The choke point for voltage reduction is usually SRAM. Decreases in supply voltage have an exponential effect on memory error rates. Upsizing bit cell transistors or switching to 8T or 10T configurations can alleviate this, but these approaches will increase area and possibly lead to increased leakage losses in all operating modes.
Once the bit cells are optimized as much as possible, the remaining factor is the efficiency of the power distribution network (PDN). If PDN losses can be minimized this acts as an effective reduction of vcc-min for the entire chip. Improvement in the PDN voltage drop at the worst endpoint will help the entire chip power performance.
Magwel’s resistance network solver, RNi™, is aimed directly at this kind of problem. It reads in the design GDS containing the full PDN. Users can select or define equipotential contacts anywhere on the network. Using information easily obtained from the foundry supplied ITF file for back-end metallization resistivities, RNi™ meshes and then rapidly solves the entire PDN. When it is finished, not only are the endpoint resistances available, but so are the point-to-point (p2p) resistances at all points along the net back to the specified contacts or top-level pads.
To make it as easy as possible to interpret the results, RNi™ displays the resistance values in its Field View, showing colors to indicated resistance. Mousing over any metal will reveal the numeric resistance value to that point. Usually a designer will set the contacts to be the top-level pads for the net of interest. However, RNi™ has the flexibility to solve for resistances from any arbitrary point in the network. Users can easily create a contact /pad anywhere they choose.

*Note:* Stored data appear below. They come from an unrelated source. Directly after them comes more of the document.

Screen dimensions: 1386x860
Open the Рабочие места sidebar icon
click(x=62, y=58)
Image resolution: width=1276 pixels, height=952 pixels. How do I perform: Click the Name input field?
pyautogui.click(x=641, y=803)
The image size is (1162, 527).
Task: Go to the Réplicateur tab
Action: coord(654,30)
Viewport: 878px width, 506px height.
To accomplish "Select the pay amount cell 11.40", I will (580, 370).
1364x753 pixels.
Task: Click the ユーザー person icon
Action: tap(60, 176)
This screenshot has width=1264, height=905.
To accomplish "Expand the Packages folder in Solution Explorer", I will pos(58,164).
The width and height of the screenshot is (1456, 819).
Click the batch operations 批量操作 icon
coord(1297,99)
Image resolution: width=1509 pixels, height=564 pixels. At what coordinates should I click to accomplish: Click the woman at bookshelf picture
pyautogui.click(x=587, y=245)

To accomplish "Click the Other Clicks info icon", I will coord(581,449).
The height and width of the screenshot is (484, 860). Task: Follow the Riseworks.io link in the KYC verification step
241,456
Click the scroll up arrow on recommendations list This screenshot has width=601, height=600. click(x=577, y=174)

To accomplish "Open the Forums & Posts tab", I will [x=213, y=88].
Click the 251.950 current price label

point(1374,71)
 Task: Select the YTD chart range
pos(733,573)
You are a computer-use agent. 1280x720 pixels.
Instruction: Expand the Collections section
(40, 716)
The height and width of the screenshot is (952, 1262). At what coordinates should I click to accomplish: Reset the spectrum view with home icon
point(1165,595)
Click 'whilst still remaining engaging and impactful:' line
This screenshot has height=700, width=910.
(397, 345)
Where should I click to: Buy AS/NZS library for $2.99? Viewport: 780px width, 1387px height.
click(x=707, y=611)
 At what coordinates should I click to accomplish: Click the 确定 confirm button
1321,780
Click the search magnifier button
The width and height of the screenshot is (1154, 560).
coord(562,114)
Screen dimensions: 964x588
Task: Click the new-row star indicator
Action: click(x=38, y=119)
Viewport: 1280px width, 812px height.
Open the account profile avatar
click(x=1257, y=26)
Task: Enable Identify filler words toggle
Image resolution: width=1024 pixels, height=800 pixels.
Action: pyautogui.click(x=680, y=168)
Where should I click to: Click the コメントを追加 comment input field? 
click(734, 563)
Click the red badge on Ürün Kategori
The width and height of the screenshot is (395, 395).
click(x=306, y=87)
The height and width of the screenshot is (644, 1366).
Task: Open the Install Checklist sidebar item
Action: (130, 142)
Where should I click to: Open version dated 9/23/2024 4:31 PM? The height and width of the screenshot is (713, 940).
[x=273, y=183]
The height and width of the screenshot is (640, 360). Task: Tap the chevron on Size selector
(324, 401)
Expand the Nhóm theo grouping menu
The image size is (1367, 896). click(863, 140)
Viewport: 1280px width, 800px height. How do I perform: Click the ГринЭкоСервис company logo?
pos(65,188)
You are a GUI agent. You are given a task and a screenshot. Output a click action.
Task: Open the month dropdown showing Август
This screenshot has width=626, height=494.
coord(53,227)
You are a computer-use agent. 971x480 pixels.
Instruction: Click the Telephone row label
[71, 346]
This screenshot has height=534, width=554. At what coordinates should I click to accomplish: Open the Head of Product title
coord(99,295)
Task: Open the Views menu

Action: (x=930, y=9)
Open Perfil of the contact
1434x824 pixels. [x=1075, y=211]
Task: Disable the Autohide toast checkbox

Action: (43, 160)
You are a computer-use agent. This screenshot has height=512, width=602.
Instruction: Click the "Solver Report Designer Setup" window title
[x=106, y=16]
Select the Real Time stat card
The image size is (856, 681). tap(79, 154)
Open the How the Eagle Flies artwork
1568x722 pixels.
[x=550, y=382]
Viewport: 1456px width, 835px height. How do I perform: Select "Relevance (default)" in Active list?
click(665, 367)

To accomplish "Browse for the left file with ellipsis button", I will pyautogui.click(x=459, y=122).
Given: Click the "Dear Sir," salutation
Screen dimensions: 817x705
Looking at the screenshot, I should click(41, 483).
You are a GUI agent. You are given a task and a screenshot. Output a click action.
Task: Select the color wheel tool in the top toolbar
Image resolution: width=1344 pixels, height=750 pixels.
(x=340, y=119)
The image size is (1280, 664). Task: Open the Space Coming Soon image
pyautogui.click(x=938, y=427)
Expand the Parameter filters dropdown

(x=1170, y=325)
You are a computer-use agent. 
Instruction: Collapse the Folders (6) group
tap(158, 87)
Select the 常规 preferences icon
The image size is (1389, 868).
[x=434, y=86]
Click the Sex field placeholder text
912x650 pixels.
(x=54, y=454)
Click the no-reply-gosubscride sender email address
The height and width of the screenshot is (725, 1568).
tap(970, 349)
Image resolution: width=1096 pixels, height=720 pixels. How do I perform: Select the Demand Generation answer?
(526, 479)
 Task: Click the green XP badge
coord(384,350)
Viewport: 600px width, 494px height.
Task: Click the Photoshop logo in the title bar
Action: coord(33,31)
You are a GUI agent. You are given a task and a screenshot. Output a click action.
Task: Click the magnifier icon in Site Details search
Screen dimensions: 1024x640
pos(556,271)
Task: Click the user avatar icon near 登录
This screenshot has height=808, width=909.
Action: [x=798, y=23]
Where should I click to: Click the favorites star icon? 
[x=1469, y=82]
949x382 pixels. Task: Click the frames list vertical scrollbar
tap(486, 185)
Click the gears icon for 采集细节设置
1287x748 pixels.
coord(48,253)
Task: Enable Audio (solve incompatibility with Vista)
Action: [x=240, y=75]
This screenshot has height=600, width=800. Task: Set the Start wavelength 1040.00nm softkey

Recently a large Taiwanese memory chip company, made a breakthrough in power efficiency with RNi™. Using RNi™ they were able to reduce the voltage drop by nearly 100mv in their SRAM PDN. Let’s look closer at how RNi™ was helpful in reducing the PDN resistance in critical locations. The main technique consists of visual examination using the Field View in RNi™ to locate endpoints on the first metal layer that are over 10 ohms. This can be done by setting the color scale so that 10 ohms, for instance, is red. Because memory chips only use few metal layers and there is a fixed pitch, when a resistive end point is found it is usually easiest to add parallel wires to the PDN to reduce resistance and carry more current.
Connection by Abutment Leaves Gap.
Notice the sharp color change due to non-connection at abutment point
RNi™ is especially useful for locating design errors that can contribute to higher than necessary end-point resistance. One of these is gaps in abutment connections. These gaps are hard to see and can go unnoticed. In the RNi™ Field View they are easy to identify because of an abrupt color change along a wire. The resistances, and display color, along the broken connection do not change monotonically, but rather have a sharp change that is readily visible.
Missing Connections Create Large Voltage Drops on PDN’s.
Note the red horizontal nets on the left side, as their resistance goes up
The other usually hard to find problem is missing vias. A missing via can escape detection because other parallel connections provide continuity; but they can have a major impact on PDN resistance. In RNi™, the Field View will show a sharp contrast in the colors of the crossing wires.
Resistance extraction tools can help identify which endpoint has the highest interconnect resistance. However, PDN’s have unusual topologies with large size, many self-intersections, and wide and thick metals, metal slotting and parallel paths. All of these traits make it harder to efficiently and accurately extract metal resistance. This difficulty only grows when it is important to identify the specific sections of the PDN’s that are contributing most to endpoint voltage drop.
Alternatively, there are 2.5 and 3D field solvers that can precisely extract resistance. The downsides of these solvers are that they are difficult to set up, run slow, and often only output a lumped resistive netlist. Instead what is needed is a tool that requires no specialized training and does not convert the PDN into a lumped netlist.
There is now an effective tool for locating portions of PDN’s with higher voltage drop. Every millivolt saved on the PDN translates into lower operating voltage and significant power savings without compromising performance.